Threesome


by David Lally · July 20, 2015


threesome

Quinn Franzen, Alia Attallah and Karan Oberoi | Hunter Canning

Threesome, the new show at 59E59 is the perfect come-on. The poster and program for the show feature a woman flanked by two men in bed. It is recommended for ages 17+, contains male and female nudity, strong language, and mature content. So once you have lured me into the theater with that titillating title, provocative photo and recommendation, will I have a satisfying experience?

Yussef El Guindi’s play starts off like a light bedroom farce, but cleverly keeps the threesome of Leila (Alia Attallah), Rashid (Karan Oberoi) and Doug (Quinn Franzen) out of bed. Leila, a westernized Egyptian writer, now living in America, has gotten her husband Rashid, to invite a stranger they met at an industry event over for a threesome. Leila is getting ready to have her book published and Rashid, a photographer, is hoping to be the one to photograph her for the book cover. It’s unclear at first why Leila wants to do this but she keeps convincing herself that this will be a good thing for her marriage. These potential swingers are amateurs and it takes Doug, their guest, to try and get the ball rolling. What happens next is a very humorous and lively dance about men and women and sexual and gender politics and stereotypes. It’s chock full of laughs. Leila constantly compares American men’s behavior and treatment of women to Arab men while her husband tries to convince her that men are just as sensitive as women and have issues, too, specifically body issues. Leila inadvertently insults both her husband and the stranger, resulting in an explosive misunderstanding and a revelation that sets up the second act.

Unfortunately, the second act gets weighted down with issues and secrets, which, in and of themselves, are interesting and further the discussions of the first act, especially concerning the misconceptions about gender, the Middle East and U.S. perceptions about the Middle East. But the play starts to derail a bit when it starts honing in on specific issues of women and Arab culture and the playwright keeps trying to press a point but somehow never gets to it. The buoyancy of the dialogue and the likeability of the characters and the story, which made the first act shine, all are compromised when it becomes obvious that the playwright doesn’t know how to end his play. It felt like the playwright just ran out of story so… bam! Gratuitous ending.

The actors are all engaging, but Quinn Franzen steals the show with his flamboyant, nervous, quirky, hung-up Doug. When he shows up onstage, you can’t take your eyes off him (and not just because he is stark naked for most of the first act). When he needs to be more serious in the second act, the laughter quickly turns to empathy. Karan Oberoi gives Rashid a more conservative and uptight personality, the proper weight to balance Doug’s all-over-the-map personality. Alia Attallah is consistently the voice of reason with a very carefully measured performance. Even when the second act compromises the integrity of their characters a bit, all three manage to justify their characters’ behavior and continue to keep them grounded through some puzzling changes in character.
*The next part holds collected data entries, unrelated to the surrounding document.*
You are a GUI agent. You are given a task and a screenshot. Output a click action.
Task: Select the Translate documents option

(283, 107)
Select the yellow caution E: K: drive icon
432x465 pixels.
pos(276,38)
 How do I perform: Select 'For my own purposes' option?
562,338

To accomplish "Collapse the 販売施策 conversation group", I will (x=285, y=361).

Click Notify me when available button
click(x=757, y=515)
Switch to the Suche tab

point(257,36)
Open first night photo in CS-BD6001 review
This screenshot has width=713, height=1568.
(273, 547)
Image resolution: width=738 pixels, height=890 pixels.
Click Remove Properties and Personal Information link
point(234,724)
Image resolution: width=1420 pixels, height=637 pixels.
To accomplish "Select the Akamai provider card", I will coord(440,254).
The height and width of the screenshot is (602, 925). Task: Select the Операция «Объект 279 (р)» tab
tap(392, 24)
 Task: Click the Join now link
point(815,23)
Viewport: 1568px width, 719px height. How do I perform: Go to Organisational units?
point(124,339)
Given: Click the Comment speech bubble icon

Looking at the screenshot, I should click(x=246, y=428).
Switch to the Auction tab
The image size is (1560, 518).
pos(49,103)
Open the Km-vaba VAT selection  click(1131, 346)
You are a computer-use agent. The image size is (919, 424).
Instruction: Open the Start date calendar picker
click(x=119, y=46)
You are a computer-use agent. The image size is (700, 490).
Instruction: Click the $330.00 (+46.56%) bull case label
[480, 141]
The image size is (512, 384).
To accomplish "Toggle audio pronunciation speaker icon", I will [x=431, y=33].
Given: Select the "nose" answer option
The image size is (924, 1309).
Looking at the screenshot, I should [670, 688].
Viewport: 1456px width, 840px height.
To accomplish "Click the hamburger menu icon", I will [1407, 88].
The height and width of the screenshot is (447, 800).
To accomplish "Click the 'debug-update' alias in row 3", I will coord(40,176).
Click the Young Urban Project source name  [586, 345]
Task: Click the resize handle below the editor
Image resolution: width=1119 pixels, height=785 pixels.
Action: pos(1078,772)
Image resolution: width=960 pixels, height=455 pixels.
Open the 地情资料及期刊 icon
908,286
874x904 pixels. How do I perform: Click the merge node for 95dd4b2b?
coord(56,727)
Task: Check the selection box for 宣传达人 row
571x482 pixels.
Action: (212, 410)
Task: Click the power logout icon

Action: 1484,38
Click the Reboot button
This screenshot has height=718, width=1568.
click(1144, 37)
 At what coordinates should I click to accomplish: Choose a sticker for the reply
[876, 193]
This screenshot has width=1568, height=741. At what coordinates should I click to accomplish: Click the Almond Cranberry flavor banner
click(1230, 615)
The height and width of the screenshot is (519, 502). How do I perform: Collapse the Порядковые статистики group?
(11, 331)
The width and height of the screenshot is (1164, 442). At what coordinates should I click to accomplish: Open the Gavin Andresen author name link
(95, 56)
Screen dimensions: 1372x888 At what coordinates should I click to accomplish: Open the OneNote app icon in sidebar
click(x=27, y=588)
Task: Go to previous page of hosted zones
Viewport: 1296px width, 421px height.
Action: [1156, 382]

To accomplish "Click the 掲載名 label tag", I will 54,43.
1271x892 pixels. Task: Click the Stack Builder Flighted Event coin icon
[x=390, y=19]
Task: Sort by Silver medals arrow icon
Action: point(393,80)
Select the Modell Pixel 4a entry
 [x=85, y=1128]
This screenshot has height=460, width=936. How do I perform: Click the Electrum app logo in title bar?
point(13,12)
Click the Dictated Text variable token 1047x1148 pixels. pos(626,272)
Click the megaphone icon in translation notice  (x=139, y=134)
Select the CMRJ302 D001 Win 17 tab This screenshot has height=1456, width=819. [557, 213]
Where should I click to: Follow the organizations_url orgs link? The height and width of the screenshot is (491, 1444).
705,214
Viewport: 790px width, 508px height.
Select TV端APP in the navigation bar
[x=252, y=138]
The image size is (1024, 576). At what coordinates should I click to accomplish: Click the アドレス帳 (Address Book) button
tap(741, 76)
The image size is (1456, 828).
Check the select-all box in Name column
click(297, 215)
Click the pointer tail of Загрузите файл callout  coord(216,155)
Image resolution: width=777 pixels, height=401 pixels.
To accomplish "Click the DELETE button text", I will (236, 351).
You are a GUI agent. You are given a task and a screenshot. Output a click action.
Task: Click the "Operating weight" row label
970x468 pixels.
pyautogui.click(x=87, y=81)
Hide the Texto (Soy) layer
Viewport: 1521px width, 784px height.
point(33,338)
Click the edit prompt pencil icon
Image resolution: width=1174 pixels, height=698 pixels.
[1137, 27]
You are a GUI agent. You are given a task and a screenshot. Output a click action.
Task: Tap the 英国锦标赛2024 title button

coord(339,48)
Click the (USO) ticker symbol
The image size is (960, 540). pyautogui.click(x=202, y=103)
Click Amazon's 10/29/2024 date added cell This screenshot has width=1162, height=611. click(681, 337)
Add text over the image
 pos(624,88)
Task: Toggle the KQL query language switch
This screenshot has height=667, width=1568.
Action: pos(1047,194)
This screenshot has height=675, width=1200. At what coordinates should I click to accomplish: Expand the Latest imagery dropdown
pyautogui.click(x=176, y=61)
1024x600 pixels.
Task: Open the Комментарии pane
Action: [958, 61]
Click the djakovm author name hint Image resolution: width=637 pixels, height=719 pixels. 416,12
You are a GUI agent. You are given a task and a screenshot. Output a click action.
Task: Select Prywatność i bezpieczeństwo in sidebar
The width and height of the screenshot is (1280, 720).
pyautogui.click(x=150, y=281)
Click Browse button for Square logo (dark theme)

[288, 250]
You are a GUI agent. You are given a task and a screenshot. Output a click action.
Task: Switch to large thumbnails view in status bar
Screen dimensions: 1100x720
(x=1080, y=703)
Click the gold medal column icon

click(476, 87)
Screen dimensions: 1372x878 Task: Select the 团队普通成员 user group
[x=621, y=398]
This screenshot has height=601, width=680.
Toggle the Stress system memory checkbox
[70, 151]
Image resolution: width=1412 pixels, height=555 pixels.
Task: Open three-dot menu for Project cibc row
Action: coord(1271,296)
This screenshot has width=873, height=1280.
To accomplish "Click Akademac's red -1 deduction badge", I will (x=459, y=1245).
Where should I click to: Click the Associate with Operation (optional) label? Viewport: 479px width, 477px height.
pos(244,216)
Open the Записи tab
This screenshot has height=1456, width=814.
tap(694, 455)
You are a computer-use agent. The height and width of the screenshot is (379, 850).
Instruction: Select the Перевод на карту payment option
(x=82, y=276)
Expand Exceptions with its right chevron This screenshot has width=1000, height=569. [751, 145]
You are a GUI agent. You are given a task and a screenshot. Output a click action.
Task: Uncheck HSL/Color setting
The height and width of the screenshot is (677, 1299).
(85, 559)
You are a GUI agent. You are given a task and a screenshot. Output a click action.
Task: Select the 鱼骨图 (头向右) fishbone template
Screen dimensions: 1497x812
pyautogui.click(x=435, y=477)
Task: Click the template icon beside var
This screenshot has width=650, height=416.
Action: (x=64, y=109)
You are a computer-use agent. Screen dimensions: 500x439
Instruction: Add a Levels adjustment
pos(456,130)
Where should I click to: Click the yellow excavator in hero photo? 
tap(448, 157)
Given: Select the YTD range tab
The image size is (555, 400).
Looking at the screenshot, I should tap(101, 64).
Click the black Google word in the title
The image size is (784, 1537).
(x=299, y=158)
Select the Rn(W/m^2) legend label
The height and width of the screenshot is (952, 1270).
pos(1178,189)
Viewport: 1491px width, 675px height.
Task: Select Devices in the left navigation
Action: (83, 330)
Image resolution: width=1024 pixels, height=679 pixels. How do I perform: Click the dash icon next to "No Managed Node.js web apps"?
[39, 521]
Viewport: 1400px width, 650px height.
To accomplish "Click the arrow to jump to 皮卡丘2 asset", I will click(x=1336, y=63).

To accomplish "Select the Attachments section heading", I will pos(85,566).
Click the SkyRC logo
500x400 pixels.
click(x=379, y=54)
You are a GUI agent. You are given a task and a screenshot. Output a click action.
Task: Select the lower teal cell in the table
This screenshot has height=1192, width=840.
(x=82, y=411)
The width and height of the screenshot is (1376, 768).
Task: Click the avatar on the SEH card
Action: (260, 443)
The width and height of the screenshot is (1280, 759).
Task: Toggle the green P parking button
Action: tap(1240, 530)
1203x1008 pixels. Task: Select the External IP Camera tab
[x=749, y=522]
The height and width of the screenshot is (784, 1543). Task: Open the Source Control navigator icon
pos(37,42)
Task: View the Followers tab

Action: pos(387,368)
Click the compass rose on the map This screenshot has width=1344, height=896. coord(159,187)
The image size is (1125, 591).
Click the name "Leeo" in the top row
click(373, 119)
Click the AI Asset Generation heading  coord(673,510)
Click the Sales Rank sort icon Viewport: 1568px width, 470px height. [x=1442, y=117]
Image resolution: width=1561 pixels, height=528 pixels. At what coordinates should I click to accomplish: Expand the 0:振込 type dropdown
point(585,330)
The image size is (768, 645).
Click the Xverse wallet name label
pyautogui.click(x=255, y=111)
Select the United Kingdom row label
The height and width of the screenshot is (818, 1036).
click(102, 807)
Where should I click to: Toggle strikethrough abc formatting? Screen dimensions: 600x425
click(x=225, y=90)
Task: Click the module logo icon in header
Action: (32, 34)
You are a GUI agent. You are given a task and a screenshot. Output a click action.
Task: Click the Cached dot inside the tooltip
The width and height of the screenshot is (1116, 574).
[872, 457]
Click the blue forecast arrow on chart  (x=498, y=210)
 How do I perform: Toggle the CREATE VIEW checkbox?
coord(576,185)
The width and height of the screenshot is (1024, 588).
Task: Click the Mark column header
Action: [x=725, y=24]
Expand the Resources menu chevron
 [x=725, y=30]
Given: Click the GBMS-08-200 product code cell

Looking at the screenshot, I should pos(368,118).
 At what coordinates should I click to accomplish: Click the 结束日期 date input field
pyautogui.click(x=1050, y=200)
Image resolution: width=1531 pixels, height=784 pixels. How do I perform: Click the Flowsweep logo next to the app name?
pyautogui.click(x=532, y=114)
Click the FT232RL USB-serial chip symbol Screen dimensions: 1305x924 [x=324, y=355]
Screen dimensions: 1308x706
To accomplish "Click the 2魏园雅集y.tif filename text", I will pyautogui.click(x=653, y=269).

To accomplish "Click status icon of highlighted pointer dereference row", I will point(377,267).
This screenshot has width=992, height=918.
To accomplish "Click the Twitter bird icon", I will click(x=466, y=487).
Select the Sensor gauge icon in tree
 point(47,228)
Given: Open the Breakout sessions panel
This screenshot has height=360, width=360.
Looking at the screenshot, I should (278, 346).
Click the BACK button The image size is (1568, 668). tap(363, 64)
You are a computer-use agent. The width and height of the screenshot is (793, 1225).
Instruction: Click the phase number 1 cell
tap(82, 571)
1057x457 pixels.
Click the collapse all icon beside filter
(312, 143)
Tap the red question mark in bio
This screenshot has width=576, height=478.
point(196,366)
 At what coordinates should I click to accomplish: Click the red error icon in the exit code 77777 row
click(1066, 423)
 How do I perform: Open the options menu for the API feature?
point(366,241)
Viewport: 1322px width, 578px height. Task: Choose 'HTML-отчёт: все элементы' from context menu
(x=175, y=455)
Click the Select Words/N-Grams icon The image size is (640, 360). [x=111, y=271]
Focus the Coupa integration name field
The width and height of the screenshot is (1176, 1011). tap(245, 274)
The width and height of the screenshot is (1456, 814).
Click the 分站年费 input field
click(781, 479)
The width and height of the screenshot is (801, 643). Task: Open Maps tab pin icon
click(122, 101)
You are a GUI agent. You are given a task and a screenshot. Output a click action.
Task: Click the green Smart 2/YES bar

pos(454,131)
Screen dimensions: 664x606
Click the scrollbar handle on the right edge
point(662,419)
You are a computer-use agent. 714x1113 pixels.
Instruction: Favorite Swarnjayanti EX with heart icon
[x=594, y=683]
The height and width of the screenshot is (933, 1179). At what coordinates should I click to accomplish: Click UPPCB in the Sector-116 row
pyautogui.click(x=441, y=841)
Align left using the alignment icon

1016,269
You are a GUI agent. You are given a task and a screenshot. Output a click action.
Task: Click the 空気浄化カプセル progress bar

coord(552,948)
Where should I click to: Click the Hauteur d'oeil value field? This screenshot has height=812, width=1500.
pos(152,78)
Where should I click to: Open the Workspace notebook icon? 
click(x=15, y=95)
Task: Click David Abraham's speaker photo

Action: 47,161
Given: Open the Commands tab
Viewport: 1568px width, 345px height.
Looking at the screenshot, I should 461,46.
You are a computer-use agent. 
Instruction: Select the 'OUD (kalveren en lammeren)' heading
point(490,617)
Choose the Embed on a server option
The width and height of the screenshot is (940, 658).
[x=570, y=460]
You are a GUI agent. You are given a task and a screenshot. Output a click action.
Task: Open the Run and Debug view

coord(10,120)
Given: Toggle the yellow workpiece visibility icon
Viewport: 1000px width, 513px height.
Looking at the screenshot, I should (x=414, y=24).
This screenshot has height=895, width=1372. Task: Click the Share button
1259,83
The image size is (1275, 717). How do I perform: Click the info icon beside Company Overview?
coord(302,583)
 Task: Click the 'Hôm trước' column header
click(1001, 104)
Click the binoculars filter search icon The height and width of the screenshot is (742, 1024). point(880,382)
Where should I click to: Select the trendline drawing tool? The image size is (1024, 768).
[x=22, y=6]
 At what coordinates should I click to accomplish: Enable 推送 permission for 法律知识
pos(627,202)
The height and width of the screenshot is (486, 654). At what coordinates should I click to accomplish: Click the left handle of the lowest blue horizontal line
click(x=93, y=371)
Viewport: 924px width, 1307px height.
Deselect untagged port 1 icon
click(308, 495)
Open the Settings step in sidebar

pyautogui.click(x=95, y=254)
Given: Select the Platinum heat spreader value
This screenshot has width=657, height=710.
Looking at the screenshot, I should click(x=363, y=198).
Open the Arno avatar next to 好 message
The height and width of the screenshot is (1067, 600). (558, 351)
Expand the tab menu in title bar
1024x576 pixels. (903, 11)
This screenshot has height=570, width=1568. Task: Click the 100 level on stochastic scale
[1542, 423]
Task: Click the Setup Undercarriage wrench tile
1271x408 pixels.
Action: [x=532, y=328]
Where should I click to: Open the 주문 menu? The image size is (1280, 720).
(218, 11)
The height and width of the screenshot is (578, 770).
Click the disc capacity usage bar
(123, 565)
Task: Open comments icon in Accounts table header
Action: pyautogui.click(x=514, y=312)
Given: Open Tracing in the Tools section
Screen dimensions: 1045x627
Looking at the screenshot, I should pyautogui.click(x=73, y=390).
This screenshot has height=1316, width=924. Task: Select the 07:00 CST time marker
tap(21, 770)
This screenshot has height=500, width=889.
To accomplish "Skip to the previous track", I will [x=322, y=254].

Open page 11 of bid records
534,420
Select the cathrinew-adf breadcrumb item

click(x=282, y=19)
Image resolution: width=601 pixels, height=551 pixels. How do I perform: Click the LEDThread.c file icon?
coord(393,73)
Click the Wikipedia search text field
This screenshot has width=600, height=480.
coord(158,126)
What really sinks the second act is Doug’s story of being an embedded war reporter and his encounter and heartless treatment of a Muslim woman he meets there. Yes, the character is supposed to be a bit oblivious, but it seems completely out of character for him to be conveying to Leila this story, in light of what has happened in her bedroom. It is excused by a lazy plot device that he hasn’t read the book she wrote, otherwise he would know not to share with her such a horrible story. But with or without that plot device, it turns Doug into an insensitive dolt, who should know a story like his is best saved for the locker room. Somehow, Doug isn’t completely trashed due to Mr. Franzen’s performance, but he is definitely fighting an uphill battle against the script. Conversely, Mr. Oberoi’s explosive behavior in the second act is warranted because he has read the book and it brings us some of the most interesting moments of the play. The direction by Chris Coleman is swift and even though the second act misfires, it never lags and is never boring. The scenic design is beautiful, simple and functional.

Great title, great premise and a great first act. It’s in retrospect, though, that the play really let me down. When it turned serious and needed to dig deep, it came up short and, like the promise of a good time, it couldn’t live up to its own expectations. Still, I would recommend seeing this show, if only for the dynamite first act and the performances. It may run out of steam in the second half, but the issues it raises are complex and worth talking about.